Farmer's Notebook.This is the first time that a mobile application which covers such a large number of crops has been developed. The application is designed in such a way that it takes care of the needs of both small and big farmers.

The specialty of the tool is its simplicity. The well structured navigation path makes information retrieval easy. The content information is presented in small sentences and paragraphs. This makes the information easily understandable.

Further, it is available for free. The size of the application is below 1,000 kb. Hence, users can freely download the application on their smart phone. The application can also be download from the site www.farmextensionmanager.com.

According to P.V. Habeburrahman, professor and head, KVK Malappuram, the mobile application has two advantages. First it acts as a capacity building tool for extension officers. The extension officers can refresh their knowledge at any point of time.

Screenshot of the app on the Google Play app store.

Screenshot of the app on the Google Play app store.
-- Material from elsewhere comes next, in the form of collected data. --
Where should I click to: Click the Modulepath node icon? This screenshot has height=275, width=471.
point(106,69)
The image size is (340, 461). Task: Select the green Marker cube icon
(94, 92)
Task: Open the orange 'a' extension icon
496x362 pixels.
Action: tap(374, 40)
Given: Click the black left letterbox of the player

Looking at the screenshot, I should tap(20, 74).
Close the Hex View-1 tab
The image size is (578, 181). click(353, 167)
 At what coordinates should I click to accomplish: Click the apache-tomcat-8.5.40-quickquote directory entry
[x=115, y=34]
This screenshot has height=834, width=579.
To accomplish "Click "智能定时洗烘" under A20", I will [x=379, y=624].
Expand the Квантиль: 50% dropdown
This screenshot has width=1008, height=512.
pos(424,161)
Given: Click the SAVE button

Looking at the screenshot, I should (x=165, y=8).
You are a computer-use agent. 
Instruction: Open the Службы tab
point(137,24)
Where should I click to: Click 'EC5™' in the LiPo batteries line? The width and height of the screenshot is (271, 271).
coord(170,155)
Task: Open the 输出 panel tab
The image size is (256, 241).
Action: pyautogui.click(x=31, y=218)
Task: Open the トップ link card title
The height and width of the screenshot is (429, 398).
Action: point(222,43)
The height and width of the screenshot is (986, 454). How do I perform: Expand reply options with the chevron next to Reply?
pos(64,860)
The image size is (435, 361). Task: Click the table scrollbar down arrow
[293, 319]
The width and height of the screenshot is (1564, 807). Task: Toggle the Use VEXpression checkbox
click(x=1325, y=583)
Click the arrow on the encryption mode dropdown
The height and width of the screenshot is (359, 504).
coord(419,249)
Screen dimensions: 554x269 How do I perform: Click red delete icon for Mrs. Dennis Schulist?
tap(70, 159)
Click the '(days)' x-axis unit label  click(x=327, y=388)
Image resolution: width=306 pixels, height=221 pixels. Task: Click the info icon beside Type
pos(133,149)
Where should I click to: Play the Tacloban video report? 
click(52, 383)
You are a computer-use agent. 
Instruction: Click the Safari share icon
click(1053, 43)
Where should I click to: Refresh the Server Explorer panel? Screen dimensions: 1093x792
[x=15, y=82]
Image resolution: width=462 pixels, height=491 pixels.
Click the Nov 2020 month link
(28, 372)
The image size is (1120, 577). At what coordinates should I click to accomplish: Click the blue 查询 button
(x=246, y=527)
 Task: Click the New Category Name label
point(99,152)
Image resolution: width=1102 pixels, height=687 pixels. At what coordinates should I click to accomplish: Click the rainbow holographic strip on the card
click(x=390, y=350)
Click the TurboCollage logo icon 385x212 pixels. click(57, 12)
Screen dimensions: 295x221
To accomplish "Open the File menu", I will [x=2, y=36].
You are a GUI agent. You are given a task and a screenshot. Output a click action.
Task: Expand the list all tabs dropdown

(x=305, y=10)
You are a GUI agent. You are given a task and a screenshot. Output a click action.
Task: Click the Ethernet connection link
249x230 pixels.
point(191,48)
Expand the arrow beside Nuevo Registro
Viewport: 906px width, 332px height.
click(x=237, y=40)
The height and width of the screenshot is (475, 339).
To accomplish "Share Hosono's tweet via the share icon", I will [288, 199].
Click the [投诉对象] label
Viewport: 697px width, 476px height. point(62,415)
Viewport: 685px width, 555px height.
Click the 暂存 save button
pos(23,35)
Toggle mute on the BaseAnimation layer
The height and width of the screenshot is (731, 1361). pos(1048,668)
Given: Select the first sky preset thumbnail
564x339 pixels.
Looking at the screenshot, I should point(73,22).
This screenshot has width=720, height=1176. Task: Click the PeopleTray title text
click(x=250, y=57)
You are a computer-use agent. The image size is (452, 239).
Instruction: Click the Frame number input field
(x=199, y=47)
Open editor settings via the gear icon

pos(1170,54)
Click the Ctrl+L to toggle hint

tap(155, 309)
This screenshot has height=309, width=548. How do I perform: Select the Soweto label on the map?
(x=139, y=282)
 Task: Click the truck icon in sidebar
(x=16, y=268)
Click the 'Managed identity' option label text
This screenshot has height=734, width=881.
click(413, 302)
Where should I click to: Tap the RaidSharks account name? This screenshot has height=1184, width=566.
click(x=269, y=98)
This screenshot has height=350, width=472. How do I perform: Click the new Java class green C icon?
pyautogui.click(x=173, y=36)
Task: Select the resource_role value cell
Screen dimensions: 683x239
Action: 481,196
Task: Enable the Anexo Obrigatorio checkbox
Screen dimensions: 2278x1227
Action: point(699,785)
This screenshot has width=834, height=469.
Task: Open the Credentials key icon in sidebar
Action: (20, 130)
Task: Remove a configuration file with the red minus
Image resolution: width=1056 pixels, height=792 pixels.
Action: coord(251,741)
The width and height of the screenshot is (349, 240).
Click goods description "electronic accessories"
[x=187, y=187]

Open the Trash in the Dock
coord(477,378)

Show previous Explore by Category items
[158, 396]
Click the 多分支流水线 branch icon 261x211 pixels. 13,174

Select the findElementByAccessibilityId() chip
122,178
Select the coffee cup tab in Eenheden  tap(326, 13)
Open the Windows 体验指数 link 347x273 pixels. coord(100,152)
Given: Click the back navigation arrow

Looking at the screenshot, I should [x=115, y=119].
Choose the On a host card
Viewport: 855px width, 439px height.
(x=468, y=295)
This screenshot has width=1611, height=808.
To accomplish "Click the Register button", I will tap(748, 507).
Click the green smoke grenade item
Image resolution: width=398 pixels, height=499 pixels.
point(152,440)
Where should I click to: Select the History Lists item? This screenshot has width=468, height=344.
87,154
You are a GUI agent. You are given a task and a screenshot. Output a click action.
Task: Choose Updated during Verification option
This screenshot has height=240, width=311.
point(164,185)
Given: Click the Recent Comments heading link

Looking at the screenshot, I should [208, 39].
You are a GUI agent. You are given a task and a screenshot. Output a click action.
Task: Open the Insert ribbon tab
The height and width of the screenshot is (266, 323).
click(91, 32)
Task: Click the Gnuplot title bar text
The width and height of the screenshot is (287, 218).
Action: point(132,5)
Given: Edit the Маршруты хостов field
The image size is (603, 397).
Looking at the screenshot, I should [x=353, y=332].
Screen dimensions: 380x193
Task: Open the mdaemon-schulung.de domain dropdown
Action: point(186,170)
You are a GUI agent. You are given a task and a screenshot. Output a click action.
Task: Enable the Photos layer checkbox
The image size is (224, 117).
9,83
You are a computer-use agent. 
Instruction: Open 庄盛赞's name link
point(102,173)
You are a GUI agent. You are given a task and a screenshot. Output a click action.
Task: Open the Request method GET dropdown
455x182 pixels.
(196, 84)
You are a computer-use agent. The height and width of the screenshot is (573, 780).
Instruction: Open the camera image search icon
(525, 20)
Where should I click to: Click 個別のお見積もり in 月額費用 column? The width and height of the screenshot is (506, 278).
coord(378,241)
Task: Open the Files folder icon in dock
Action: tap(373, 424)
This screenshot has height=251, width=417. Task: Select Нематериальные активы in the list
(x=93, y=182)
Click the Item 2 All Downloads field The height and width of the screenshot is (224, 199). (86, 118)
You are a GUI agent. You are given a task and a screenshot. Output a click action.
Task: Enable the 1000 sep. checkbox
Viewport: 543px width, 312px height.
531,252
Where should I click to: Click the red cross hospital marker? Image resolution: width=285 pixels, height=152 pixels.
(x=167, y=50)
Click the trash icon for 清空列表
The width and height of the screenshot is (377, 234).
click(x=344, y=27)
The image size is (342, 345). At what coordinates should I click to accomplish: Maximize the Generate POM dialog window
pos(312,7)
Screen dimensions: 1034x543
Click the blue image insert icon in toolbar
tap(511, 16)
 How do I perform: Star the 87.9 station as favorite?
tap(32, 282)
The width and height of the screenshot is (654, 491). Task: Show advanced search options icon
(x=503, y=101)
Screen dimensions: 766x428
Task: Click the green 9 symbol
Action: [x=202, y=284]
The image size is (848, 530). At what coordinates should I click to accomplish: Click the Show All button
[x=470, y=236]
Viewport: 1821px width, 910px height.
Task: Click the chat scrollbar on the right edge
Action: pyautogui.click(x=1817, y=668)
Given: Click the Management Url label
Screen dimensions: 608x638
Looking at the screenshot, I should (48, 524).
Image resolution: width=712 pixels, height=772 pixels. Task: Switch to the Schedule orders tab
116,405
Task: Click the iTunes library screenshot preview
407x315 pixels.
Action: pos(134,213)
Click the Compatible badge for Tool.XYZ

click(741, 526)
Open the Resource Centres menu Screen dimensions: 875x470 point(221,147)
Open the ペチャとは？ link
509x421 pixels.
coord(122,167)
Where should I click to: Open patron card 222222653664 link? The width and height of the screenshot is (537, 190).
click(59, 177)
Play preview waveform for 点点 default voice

Second, it reduces the cost, time and location-based problems involved in the transfer of technology. This assumes special importance for the small and marginal farmers located in remote places.

For example, a farmer growing five plants of banana and two coconut plants in his homestead can easily calculate the fertiliser details for his plants with the new tool. He simply has to download the application and install it on his mobile. Once installed the application doesn’t require an internet connection.

There are six different categories of information covered under the tool. The broad areas of information are crop cultivation, plant protection, organic inputs, agro chemicals, expert support and contact directory.

The crops are categorised based on broad groups like spices, vegetables, medicinal plants, etc. The crop production aspect covers information on planting, variety, fertiliser, after care and harvest.

The planting operations section provides information on seed material, spacing, planting time, method of planting and more. Information on around 800 recommended varieties are included under the variety details.

Around 300 fertiliser recommendations are presented in straight fertiliser format and in unit area per plant basis. The fertiliser information button also makes clear how much fertiliser is to be applied, when and how.

The after care button has information on weeding, irrigation and other intercultural operations. The fifth button is on harvest and storage. Information on the crop duration, maturity indicators, harvesting and what is to be done immediately after the harvest can be found here.

The plant protection part covers symptoms and control methods for over 500 insect pests, 700 plant diseases and 1,100 deficiency disorders. The control aspect gives equal emphasis on organic and inorganic methods.

This is followed by detailed information on other topics like different organic and inorganic fertilisers, herbicides, fungicides and insecticides. It is followed by the expert support link that helps to send field photos directly to the scientists. This is followed by a contact directory.

Given the popularity of smart phones, the application makes information more accessible. People can retrieve the needed agricultural information through their phone making the role of extension agencies easier.

One of the major problems associated with communication is message distortion in the communication channel. The mobile application solves this problem as it carries the embedded message correctly to the end user.